== MATERIAL FOR THIS TASK ==

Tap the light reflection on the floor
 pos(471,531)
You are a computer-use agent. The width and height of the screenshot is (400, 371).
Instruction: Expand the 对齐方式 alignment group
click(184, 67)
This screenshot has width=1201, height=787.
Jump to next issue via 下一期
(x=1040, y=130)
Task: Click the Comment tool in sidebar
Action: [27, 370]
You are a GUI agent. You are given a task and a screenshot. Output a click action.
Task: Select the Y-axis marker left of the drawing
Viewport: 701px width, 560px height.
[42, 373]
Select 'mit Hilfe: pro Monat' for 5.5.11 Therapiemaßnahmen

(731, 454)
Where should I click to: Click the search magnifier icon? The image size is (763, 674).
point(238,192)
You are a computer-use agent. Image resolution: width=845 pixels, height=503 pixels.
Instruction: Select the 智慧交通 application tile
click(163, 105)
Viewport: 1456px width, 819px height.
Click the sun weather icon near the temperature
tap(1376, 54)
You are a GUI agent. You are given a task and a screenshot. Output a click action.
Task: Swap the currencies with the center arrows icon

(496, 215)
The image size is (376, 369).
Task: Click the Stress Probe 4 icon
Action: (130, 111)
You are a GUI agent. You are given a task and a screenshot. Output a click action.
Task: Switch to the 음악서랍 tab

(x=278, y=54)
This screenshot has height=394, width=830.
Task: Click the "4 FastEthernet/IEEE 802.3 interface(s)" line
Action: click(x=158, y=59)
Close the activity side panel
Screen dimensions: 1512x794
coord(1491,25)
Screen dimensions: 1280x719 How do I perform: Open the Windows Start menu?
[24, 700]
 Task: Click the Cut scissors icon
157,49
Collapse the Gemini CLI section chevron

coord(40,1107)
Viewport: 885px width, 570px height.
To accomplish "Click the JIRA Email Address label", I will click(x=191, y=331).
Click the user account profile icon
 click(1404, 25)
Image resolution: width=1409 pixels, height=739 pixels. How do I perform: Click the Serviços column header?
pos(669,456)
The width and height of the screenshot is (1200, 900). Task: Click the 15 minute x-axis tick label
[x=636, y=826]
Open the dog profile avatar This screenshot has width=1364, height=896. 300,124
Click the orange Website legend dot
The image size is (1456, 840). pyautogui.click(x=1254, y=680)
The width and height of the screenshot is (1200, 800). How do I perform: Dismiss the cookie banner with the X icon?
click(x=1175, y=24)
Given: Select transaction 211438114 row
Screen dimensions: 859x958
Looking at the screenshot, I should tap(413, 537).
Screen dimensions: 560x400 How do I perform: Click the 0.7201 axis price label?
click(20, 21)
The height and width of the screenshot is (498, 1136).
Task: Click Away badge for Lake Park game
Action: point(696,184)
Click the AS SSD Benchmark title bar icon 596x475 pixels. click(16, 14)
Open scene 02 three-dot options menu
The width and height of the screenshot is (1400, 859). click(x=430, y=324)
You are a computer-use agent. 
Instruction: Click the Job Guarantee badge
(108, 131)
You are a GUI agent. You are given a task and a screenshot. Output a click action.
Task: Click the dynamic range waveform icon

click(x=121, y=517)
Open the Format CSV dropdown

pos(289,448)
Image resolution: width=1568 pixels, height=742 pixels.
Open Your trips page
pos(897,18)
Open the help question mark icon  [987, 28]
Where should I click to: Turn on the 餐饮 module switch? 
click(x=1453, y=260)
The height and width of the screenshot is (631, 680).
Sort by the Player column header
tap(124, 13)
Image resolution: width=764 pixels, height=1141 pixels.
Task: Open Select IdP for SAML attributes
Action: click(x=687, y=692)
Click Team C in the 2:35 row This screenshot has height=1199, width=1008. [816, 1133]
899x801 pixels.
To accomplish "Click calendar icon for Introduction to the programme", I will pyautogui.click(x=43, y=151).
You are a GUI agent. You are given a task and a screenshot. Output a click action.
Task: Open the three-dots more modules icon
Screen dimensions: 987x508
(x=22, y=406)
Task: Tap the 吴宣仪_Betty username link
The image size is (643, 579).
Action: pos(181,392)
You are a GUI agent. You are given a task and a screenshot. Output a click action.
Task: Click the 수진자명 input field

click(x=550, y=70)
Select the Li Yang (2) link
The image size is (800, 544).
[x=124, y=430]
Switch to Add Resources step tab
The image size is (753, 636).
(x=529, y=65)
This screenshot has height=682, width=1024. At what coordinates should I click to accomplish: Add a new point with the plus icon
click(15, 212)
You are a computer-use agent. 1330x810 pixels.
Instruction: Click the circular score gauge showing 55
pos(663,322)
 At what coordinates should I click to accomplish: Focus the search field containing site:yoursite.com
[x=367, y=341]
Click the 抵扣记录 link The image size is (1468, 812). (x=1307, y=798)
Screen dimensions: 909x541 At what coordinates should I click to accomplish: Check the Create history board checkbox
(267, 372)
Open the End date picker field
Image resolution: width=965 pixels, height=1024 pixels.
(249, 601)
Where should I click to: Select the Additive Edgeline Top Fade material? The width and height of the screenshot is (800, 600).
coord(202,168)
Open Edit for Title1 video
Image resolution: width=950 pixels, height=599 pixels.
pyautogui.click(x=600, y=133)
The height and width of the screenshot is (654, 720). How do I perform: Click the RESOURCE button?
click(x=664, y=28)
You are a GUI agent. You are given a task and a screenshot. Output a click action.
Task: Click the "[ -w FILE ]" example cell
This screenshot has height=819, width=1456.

===

Say how many lines of the entries above hold the string "computer", and say nothing besides the number.

4